Der Frühling war trocken, die Flüsse führen wenig Wasser. In Österreich produzieren die Donaukraftwerke nur halb so viel Strom wie vor einem Jahr.
Kraftwerke

Österreichs Stromversorgung: "Das System wird anfällig"

Österreichs Strombranche kommt bisher gut durch die Krise. Allerdings nur, weil genug fossile Kraftwerke zur Verfügung stehen. Das werde sich bald ändern, warnt E-Control-Chef Andreas Eigenbauer. Österreich müsse neue Gaskraftwerke bauen.

Die heimische Stromwirtschaft hat die Coronakrise bisher gut gemeistert. In den Kraftwerken campieren Mitarbeiter, um den Betrieb zu sichern, aus den Steckdosen fließt Strom wie eh und je. Doch gerade die vergangenen Wochen haben auch gezeigt, wie stark das Land immer noch auf fossile Kraftwerken bauen muss.

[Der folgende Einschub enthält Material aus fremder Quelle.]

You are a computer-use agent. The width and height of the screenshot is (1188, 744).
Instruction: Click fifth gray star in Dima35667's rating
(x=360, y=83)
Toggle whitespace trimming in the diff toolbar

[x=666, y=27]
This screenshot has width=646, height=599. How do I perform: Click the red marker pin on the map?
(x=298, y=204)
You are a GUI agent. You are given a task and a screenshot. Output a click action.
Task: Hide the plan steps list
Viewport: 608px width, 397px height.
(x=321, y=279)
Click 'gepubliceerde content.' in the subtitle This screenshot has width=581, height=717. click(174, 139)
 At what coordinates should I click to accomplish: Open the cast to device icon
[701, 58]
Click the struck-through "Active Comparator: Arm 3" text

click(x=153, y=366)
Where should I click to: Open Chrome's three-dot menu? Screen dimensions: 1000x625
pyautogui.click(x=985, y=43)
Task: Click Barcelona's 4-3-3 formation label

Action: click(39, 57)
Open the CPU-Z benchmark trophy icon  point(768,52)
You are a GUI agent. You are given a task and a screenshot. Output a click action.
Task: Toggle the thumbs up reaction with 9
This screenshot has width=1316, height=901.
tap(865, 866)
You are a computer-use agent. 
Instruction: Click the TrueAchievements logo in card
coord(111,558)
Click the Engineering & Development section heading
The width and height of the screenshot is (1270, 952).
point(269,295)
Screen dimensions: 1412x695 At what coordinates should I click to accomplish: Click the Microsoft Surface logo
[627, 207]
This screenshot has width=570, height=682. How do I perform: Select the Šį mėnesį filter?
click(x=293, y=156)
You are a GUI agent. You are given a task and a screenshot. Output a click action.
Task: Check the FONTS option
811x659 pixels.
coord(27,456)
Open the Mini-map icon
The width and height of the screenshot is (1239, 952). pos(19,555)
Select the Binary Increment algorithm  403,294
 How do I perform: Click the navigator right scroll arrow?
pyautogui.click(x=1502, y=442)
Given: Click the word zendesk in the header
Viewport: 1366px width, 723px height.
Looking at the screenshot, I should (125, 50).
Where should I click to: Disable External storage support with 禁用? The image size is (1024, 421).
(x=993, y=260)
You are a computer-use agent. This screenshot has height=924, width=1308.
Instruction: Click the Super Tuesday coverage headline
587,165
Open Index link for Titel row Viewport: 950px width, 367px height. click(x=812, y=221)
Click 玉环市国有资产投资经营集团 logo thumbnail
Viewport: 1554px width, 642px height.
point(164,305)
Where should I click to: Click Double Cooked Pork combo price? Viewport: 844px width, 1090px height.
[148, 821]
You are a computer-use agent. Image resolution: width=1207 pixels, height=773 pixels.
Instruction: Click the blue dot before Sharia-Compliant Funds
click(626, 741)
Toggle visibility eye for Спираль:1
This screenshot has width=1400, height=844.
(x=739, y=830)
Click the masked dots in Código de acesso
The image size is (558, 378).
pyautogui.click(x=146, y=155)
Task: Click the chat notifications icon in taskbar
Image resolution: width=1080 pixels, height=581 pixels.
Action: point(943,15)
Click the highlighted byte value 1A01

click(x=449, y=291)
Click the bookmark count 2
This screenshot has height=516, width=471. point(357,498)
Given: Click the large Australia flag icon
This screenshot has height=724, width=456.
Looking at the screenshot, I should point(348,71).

Denn die politisch gewünschte Versorgung mit erneuerbaren Energieträgern hängt derzeit wetterbedingt etwas in den Seilen: Der trockene Frühling ließ die Stromproduktion aus Flüssen im Wasserkraftland Österreich massiv einbrechen. Aktuell liefert die Donau nur etwa halb so viel Energie, vor einem Jahr.